> [Passage for review]:
══════════
In short

When you unfold |f(x)| = k into the two case equations f(x) = k and f(x) = -k, you have produced two candidates, not one answer. The classic trap is to solve one branch, see a clean number pop out, write it down, and move on. That move loses marks in three different ways. Sometimes the second branch carries another genuine solution and you miss it. Sometimes the branch you stopped at gives an extraneous root that the original equation rejects. Sometimes both branches need checking just to know which survive. The fix is the same in every case: take every candidate from every case, plug it back into the original absolute-value equation, and keep only those that actually satisfy it. Both cases. Original equation. No shortcuts. CBSE Class 11 marking schemes give full marks only when every valid solution is reported and verified — which is why this habit is non-negotiable.

You unfold |2x - 6| = 4 and write the first case: 2x - 6 = 4, so x = 5. You check it — |10 - 6| = 4 — yes, it works. You circle it. You move on.

You just lost half the marks.

Because the equation |2x - 6| = 4 has two solutions, not one. The other one, x = 1, is sitting in the second case you never wrote down. The marker scans your answer, sees only x = 5, and quietly halves your score.

This page is about that exact mistake — the "I solved one branch, that's the answer" reflex — and how to kill it.
══════════
> [Dataset entries]:
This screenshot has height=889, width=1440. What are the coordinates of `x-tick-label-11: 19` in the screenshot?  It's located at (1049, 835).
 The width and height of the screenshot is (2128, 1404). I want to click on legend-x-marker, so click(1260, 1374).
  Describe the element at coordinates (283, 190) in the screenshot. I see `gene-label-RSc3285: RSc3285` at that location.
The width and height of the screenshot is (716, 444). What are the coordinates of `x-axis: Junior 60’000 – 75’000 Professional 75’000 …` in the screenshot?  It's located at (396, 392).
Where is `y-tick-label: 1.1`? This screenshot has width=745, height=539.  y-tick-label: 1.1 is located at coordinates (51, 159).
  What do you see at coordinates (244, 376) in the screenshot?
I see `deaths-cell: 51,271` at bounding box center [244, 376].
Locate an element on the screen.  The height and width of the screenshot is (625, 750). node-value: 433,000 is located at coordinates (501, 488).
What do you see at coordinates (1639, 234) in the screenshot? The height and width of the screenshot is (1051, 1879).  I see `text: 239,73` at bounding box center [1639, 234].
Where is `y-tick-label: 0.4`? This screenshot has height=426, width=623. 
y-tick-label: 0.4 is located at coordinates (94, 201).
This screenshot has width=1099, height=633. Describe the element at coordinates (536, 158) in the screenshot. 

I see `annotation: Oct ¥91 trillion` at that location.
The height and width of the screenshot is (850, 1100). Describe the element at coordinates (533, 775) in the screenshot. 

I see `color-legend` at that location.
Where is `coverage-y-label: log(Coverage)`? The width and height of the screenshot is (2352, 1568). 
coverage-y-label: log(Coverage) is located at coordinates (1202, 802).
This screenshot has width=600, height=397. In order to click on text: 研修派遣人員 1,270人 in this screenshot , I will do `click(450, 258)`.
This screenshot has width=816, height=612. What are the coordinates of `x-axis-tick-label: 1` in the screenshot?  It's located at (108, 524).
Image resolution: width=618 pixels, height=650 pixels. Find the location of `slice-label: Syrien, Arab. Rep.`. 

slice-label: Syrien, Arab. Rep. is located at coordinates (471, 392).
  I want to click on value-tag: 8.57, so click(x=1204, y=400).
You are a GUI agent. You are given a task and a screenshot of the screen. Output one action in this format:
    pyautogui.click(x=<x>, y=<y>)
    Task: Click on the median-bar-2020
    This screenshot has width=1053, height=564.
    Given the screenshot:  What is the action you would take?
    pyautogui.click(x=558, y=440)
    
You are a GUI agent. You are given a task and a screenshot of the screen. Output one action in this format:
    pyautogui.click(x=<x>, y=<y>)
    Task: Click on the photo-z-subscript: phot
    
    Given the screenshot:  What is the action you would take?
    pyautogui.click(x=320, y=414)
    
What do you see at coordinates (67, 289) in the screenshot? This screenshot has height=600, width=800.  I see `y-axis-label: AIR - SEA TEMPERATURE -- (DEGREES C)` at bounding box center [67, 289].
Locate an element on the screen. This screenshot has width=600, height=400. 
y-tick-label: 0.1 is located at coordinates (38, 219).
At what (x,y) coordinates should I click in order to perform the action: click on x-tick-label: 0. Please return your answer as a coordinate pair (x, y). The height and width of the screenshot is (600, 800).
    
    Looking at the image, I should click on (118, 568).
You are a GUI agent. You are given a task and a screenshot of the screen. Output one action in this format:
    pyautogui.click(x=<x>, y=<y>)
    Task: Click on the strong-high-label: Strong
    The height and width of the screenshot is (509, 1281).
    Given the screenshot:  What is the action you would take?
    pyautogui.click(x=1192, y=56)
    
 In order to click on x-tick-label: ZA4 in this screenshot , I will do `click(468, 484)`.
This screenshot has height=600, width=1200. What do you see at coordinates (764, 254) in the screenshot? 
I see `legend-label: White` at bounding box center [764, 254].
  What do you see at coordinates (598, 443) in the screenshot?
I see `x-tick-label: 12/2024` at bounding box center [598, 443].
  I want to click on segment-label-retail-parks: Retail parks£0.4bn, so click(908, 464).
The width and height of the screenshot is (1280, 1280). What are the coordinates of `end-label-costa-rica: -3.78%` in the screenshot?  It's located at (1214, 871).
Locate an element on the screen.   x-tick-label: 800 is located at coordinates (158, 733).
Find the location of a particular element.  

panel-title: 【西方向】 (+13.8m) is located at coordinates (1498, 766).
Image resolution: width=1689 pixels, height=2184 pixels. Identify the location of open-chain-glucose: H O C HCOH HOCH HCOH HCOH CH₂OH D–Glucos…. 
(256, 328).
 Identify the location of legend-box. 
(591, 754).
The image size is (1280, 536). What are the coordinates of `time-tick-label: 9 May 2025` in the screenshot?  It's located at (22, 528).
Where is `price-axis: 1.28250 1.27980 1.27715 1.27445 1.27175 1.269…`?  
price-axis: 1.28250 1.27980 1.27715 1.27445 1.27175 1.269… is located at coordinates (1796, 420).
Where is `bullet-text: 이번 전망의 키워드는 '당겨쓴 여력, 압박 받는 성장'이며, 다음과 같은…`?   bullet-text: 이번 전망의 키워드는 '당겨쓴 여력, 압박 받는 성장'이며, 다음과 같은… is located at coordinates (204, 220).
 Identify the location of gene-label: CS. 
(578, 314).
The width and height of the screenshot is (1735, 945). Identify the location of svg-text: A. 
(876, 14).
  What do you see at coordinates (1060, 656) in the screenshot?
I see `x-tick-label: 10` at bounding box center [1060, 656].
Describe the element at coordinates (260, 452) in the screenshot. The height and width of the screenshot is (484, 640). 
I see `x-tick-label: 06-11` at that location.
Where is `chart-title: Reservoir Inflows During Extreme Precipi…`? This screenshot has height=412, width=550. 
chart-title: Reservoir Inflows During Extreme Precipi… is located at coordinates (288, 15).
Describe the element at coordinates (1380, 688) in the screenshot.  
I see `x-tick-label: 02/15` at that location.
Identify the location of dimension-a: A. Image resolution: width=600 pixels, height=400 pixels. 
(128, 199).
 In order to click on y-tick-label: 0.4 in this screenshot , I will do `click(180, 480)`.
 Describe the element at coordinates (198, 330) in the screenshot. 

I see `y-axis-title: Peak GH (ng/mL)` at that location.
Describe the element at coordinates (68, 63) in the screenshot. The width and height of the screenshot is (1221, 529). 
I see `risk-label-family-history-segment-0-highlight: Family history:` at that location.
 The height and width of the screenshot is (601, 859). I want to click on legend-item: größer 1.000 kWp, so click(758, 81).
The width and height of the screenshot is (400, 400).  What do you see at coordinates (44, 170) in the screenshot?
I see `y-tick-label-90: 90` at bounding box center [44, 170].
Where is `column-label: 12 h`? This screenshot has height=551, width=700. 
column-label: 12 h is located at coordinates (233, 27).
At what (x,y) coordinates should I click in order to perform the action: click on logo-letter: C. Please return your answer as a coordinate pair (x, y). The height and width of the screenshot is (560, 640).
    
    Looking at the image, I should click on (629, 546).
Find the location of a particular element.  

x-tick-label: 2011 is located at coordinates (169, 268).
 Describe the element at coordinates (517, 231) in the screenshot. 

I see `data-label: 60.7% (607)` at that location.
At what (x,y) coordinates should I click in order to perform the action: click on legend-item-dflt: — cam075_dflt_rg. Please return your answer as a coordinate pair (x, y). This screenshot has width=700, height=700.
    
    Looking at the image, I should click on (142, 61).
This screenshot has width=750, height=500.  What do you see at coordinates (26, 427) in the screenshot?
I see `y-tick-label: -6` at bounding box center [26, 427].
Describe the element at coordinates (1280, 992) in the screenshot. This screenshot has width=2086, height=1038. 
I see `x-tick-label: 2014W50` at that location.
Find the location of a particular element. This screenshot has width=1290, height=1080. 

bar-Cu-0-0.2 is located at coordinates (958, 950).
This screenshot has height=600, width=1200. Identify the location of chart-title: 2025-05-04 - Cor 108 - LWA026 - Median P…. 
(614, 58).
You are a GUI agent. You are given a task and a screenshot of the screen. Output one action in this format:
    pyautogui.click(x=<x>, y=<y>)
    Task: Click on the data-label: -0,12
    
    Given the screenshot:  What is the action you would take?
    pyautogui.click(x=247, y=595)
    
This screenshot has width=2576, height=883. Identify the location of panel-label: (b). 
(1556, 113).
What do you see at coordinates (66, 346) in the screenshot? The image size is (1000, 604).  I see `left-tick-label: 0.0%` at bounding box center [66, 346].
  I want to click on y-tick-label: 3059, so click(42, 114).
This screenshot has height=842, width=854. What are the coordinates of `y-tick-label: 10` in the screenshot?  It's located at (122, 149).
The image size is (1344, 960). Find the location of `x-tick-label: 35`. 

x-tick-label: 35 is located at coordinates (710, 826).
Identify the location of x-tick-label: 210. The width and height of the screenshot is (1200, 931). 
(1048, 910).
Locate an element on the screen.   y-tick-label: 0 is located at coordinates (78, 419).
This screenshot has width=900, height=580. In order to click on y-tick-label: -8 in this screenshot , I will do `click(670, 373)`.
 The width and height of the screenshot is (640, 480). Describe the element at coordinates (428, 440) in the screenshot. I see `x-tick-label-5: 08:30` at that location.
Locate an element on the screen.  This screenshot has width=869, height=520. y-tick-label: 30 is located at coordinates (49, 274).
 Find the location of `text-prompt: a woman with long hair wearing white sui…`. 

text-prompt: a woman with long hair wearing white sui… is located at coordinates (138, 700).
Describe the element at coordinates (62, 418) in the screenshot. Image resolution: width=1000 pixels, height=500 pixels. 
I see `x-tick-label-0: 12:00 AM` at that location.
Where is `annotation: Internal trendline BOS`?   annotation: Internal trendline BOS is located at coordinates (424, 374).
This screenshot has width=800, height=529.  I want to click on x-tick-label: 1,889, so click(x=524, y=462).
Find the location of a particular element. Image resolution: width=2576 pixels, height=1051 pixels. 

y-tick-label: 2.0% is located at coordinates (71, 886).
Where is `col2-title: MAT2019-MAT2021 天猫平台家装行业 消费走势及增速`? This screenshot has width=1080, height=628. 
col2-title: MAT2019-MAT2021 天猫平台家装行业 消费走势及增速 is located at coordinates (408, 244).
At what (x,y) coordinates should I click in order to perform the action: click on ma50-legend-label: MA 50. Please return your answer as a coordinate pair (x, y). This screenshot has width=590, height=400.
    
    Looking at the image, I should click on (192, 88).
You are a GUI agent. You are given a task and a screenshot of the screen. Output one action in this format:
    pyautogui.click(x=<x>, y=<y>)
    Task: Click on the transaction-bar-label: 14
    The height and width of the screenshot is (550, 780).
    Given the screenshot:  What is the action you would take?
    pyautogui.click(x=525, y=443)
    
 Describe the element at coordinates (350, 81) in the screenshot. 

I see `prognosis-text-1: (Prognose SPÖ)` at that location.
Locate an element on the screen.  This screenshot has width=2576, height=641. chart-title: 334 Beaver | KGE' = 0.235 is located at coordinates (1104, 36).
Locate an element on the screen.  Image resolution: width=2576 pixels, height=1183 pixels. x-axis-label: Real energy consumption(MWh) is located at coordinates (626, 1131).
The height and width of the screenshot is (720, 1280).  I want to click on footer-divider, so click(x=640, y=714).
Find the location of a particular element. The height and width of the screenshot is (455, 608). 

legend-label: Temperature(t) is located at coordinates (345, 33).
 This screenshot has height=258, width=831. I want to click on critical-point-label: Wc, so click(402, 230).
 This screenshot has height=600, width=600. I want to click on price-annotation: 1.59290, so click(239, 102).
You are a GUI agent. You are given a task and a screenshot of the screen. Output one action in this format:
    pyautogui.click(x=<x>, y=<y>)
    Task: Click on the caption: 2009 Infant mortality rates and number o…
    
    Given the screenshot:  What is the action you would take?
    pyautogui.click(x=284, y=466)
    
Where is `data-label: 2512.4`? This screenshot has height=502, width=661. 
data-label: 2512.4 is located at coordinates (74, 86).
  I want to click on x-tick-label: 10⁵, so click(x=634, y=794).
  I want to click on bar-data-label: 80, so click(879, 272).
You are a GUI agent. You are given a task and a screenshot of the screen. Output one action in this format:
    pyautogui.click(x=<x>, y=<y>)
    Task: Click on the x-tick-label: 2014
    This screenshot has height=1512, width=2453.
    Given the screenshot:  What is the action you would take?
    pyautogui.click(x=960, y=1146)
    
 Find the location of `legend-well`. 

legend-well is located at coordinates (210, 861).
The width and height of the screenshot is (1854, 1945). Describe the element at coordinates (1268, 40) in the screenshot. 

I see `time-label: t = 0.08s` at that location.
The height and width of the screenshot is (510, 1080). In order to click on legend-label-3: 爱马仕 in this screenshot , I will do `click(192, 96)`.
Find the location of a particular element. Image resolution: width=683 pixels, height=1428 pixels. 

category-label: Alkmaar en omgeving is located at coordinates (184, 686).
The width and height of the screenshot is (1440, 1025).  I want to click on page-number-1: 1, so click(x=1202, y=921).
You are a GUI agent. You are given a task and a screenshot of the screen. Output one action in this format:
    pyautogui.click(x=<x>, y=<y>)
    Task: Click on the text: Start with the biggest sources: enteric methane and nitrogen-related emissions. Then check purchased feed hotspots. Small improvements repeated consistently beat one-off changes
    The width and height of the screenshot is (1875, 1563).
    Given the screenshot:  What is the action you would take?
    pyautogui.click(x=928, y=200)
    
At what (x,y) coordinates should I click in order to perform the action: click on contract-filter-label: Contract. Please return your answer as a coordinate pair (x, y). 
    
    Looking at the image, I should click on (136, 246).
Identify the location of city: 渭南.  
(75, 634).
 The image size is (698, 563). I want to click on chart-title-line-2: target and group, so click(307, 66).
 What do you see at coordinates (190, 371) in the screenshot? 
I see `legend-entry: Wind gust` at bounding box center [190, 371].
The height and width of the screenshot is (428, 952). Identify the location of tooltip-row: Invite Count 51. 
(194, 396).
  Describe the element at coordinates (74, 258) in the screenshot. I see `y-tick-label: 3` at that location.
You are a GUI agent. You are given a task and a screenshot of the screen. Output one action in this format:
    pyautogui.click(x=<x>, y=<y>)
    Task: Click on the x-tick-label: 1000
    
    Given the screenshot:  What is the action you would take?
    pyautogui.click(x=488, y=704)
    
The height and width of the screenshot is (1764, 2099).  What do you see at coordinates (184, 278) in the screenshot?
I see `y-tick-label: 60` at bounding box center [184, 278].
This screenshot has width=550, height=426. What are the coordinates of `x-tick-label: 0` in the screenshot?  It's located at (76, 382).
══════════
> [Questions]:
**A)** Answer these questions about the page on absolute-value equations:
(i) Which two case equations does |f(x)| = k unfold into?
(ii) Whose marking schemes give full marks only when every valid solution is reported and verified?
(iii) In the |2x - 6| = 4 example, what solution is found in the second case?
**B)** Duplicate the part of the dataset entries that opens with the line containing "This screenshot has width=816, height=612." and closes with the line containing "pyautogui.click(x=558, y=440)", including both of those lines.

> [Solutions per task]:
**A)**
(i) f(x) = k and f(x) = -k
(ii) CBSE Class 11 marking schemes
(iii) x = 1

**B)**
This screenshot has width=816, height=612. What are the coordinates of `x-axis-tick-label: 1` in the screenshot?  It's located at (108, 524).
Image resolution: width=618 pixels, height=650 pixels. Find the location of `slice-label: Syrien, Arab. Rep.`. 

slice-label: Syrien, Arab. Rep. is located at coordinates (471, 392).
  I want to click on value-tag: 8.57, so click(x=1204, y=400).
You are a GUI agent. You are given a task and a screenshot of the screen. Output one action in this format:
    pyautogui.click(x=<x>, y=<y>)
    Task: Click on the median-bar-2020
    This screenshot has width=1053, height=564.
    Given the screenshot:  What is the action you would take?
    pyautogui.click(x=558, y=440)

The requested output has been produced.